▲ 作者:Hao Chen, Aidan Maxwell, Chongwen Li, Sam Teale, Bin Chen, Tong Zhu, Esma Ugur, George Harrison, Luke Grater, Junke Wang, Zaiwei Wang, Lewei Zeng, So Min Park, Lei Chen, Peter Serles, Rasha Abbas Awni, Biwas Subedi, Xiaopeng Zheng, Chuanxiao Xiao, Nikolas J. Podraza, Tobin Filleter, Cheng Liu, Yi Yang, Joseph M. Luther, Edward H. Sargent
▲ 链接:
https://www.nature.com/articles/s41586-022-05541-z
▲ 摘要:
在宽带隙(超过1.7 eV)的钙钛矿太阳能电池中,开路电压(VOC)亏缺比大约1.5 eV的钙钛矿更。准费米能级分裂测量表明,在电子传输层接触处存在VOCs限制复合。
加拿大多伦多大学教授Edward Sargent团队研究发现,这源于不均匀的表面电位和较差的钙钛矿电子传输层能量排列。普通的单铵表面处理无法解决这一问题;作为一种替代方法,他们引入了二铵分子来修饰钙钛矿的表面状态,并实现了更均匀的表面电位空间分布。使用1,3-丙烷二铵,准费米级分裂提高了90 meV,使1.79 eV的钙钛矿太阳能电池具有1.33 V的VOC认证和超过19%的功率转换效率(PCE)。

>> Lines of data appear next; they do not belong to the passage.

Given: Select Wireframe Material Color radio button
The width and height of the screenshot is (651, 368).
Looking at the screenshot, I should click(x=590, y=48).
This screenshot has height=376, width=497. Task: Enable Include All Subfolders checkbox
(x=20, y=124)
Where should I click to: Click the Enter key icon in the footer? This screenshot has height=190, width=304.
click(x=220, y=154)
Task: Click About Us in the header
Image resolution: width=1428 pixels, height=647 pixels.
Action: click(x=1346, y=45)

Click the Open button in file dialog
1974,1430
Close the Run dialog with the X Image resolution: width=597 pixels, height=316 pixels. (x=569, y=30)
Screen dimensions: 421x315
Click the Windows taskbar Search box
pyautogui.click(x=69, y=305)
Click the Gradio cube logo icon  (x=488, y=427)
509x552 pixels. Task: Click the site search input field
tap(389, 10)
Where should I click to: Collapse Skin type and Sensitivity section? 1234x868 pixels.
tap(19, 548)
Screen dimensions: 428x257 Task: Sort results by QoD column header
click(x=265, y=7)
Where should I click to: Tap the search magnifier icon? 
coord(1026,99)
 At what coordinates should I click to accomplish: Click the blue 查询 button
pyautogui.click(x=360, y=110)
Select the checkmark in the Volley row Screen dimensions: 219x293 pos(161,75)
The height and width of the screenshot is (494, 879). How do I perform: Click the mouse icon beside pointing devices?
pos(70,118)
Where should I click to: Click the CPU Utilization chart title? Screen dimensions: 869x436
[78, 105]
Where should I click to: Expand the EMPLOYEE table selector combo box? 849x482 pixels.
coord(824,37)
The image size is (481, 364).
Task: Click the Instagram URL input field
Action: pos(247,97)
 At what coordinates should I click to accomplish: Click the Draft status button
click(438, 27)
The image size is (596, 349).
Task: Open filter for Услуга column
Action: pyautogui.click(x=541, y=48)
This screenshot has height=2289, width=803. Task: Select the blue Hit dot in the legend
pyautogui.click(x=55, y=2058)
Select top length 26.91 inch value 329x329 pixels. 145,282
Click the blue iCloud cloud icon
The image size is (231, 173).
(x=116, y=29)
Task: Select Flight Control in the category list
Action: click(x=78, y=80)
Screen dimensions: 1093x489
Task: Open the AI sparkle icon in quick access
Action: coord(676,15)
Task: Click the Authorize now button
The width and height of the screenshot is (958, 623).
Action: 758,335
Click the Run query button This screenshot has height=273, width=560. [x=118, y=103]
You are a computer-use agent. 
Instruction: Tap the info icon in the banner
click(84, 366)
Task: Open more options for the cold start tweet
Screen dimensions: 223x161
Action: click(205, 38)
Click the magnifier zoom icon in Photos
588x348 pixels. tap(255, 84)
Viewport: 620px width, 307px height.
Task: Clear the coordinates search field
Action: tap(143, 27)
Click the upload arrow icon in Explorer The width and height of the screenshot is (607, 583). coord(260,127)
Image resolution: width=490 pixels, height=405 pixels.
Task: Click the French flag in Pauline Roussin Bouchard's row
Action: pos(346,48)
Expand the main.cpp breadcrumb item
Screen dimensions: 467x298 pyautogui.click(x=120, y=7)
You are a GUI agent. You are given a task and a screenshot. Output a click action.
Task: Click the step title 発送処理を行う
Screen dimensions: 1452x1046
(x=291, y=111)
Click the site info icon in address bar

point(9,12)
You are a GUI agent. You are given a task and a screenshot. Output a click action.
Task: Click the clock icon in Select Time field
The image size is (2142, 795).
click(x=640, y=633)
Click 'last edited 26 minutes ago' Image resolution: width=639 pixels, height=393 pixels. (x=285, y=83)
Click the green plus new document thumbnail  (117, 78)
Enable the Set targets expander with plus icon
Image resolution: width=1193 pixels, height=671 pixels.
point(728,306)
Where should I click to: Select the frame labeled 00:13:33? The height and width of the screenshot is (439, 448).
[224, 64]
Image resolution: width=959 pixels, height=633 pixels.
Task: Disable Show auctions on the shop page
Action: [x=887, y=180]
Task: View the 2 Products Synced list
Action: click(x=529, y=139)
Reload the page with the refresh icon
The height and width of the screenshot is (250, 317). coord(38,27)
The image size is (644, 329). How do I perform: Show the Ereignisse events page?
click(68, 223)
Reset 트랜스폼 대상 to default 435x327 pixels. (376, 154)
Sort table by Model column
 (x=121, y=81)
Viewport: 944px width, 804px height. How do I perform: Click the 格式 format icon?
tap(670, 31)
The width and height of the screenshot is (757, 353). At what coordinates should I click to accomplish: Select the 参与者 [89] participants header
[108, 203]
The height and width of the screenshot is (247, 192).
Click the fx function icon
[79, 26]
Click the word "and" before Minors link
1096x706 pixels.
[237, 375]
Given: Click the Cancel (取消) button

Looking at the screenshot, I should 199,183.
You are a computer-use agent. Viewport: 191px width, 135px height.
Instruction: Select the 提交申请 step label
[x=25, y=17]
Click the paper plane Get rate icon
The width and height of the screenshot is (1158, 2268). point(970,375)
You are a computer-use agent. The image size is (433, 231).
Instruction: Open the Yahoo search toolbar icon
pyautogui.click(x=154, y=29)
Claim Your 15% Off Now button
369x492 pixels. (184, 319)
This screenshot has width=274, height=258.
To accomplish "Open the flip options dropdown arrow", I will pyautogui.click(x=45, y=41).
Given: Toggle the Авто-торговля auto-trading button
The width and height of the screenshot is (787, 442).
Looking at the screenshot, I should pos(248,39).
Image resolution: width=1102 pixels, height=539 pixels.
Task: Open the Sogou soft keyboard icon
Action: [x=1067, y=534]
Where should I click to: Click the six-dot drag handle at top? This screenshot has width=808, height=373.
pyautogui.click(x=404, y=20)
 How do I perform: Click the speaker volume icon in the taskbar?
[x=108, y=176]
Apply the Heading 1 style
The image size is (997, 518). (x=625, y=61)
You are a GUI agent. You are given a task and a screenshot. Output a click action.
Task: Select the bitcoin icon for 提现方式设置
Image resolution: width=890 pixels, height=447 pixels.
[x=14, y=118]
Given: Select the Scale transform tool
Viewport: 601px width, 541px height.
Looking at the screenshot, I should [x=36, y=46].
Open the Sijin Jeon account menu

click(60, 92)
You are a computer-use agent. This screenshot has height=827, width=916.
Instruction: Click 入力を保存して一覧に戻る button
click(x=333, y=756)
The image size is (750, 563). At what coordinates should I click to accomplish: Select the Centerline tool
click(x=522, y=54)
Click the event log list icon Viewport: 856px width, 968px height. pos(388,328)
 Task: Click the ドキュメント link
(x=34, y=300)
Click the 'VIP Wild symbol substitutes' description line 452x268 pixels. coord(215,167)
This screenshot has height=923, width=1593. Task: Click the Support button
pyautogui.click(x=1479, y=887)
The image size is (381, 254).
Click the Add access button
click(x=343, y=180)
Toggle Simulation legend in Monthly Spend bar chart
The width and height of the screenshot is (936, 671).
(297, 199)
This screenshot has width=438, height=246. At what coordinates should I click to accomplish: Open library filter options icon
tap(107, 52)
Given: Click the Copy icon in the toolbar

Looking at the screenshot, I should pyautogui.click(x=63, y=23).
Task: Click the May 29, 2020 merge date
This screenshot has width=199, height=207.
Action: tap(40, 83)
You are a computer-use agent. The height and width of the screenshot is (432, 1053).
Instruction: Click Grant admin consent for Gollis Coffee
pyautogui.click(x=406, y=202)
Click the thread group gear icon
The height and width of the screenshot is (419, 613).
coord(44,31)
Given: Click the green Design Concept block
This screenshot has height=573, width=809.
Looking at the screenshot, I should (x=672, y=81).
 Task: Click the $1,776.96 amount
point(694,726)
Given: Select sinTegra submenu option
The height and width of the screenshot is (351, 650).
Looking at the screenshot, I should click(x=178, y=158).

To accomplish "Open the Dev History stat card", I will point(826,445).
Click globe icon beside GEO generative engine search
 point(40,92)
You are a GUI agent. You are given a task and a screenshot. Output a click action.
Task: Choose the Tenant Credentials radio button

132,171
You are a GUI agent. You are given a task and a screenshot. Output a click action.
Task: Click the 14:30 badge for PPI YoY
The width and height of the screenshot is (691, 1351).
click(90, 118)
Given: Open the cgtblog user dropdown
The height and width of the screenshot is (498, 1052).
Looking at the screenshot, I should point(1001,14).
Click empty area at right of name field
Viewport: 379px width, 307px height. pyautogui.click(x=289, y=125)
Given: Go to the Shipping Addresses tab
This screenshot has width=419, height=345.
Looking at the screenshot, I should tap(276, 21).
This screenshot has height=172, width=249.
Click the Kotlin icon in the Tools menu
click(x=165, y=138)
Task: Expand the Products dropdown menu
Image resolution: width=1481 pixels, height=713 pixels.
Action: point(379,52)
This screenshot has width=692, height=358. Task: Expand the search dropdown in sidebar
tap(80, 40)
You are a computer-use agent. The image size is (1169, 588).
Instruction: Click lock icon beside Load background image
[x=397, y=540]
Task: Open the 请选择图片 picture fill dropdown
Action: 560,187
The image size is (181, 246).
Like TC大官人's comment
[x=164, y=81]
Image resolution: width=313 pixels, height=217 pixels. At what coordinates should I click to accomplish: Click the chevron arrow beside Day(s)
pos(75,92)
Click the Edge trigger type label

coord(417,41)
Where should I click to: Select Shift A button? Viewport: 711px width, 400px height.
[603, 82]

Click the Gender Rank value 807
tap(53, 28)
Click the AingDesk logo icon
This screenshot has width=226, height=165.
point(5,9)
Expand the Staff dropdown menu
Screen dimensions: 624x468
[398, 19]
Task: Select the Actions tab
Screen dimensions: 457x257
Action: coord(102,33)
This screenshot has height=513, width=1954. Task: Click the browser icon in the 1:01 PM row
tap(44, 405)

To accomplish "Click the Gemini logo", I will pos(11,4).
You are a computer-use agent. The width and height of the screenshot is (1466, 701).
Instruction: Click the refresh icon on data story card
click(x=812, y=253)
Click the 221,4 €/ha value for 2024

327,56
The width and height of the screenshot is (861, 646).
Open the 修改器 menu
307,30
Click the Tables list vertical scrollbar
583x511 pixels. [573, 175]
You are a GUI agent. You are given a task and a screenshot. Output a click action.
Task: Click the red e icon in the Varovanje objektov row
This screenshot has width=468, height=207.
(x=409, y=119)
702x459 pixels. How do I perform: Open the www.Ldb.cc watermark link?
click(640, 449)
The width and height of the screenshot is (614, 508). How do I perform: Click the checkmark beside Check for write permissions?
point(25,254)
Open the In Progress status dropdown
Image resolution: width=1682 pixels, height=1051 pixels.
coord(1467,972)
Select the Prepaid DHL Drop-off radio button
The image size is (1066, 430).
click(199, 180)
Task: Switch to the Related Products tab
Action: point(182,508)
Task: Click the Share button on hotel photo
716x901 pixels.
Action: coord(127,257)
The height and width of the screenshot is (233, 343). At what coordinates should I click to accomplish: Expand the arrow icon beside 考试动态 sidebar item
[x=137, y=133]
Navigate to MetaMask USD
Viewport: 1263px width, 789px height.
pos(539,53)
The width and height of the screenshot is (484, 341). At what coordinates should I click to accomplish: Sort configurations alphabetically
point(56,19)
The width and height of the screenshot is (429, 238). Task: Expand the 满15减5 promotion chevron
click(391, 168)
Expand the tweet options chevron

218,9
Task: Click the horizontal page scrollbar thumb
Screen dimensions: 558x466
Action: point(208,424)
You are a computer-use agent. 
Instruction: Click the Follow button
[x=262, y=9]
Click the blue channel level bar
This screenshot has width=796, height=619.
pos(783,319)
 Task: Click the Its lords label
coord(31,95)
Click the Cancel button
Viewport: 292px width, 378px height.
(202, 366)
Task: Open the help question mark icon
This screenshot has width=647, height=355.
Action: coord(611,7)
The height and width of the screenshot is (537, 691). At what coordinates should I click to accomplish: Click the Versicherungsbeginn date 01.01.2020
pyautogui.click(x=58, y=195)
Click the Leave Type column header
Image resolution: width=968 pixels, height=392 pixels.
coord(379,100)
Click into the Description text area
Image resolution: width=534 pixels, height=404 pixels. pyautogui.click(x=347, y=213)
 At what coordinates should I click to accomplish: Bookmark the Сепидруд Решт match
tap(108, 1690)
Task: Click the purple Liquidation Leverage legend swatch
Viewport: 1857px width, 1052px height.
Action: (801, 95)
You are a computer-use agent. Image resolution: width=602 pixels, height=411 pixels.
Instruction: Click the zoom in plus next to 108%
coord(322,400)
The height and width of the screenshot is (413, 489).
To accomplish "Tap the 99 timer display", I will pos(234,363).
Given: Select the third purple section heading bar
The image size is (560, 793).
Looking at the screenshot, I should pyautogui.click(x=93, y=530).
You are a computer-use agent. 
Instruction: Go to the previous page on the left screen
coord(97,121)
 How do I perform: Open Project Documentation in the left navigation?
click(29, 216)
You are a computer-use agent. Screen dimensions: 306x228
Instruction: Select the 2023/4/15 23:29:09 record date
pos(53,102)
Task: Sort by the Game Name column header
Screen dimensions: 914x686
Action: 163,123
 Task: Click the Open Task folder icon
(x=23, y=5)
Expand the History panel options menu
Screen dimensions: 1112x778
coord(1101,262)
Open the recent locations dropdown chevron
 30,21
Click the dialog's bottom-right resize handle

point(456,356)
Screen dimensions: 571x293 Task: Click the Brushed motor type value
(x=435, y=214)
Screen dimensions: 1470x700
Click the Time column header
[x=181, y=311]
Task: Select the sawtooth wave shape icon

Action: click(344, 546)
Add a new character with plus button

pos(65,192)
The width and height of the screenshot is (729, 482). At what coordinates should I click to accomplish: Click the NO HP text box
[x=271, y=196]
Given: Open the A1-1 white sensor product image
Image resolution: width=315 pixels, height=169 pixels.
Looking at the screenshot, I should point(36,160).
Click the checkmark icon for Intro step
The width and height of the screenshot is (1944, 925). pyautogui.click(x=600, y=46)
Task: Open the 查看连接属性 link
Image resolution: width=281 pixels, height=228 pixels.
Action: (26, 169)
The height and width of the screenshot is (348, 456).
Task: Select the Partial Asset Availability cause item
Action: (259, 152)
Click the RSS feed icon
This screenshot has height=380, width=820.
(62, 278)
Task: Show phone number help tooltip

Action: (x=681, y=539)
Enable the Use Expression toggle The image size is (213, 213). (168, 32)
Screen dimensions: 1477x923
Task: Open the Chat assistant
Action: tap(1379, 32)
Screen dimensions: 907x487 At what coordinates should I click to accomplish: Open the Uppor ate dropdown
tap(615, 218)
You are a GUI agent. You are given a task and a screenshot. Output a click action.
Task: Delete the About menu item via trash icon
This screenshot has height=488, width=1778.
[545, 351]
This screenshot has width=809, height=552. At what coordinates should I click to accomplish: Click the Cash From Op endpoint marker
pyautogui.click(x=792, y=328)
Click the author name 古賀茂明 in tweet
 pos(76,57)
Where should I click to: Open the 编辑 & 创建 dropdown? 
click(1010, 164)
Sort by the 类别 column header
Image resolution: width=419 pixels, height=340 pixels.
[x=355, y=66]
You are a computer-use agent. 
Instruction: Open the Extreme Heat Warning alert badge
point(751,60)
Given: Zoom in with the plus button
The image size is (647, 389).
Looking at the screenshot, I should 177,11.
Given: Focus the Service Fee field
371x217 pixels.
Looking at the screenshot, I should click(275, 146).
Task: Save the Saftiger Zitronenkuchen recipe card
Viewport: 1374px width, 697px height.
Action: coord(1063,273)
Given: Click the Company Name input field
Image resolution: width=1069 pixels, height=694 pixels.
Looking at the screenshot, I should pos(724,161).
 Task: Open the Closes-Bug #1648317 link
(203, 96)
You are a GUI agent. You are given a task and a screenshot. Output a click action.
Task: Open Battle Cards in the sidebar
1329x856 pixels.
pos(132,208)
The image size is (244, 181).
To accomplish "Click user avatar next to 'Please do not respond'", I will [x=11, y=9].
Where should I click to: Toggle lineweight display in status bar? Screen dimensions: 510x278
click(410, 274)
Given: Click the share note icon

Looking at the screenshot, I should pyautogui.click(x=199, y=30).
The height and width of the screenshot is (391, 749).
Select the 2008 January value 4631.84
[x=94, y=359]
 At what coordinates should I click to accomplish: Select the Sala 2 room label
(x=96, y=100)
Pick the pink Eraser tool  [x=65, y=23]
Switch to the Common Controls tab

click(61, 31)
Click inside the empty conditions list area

将该层纳入单片全钙钛矿串联,研究者报告了2.19 V的创纪录VOC(详细平衡VOC限值的89%)和超过27%的PCE(26.3%经过准稳态认证)。这些串联在操作500小时后保留了超过86%的初始PCE。
▲ Abstract:
The open-circuit voltage (VOC) deficit in perovskite solar cells is greater in wide-bandgap (over 1.7 eV) cells than in perovskites of roughly 1.5 eV. Quasi-Fermi-level-splitting measurements show VOC-limiting recombination at the electron-transport-layer contact. This, we find, stems from inhomogeneous surface potential and poor perovskite–electron transport layer energetic alignment. Common monoammonium surface treatments fail to address this; as an alternative, we introduce diammonium molecules to modify perovskite surface states and achieve a more uniform spatial distribution of surface potential. Using 1,3-propane diammonium, quasi-Fermi-level splitting increases by 90 meV, enabling 1.79 eV perovskite solar cells with a certified 1.33 V VOC and over 19% power conversion efficiency (PCE). Incorporating this layer into a monolithic all-perovskite tandem, we report a record VOC of 2.19 V (89% of the detailed balance VOC limit) and over 27% PCE (26.3% certified quasi-steady state). These tandems retained more than 86% of their initial PCE after 500 h of operation.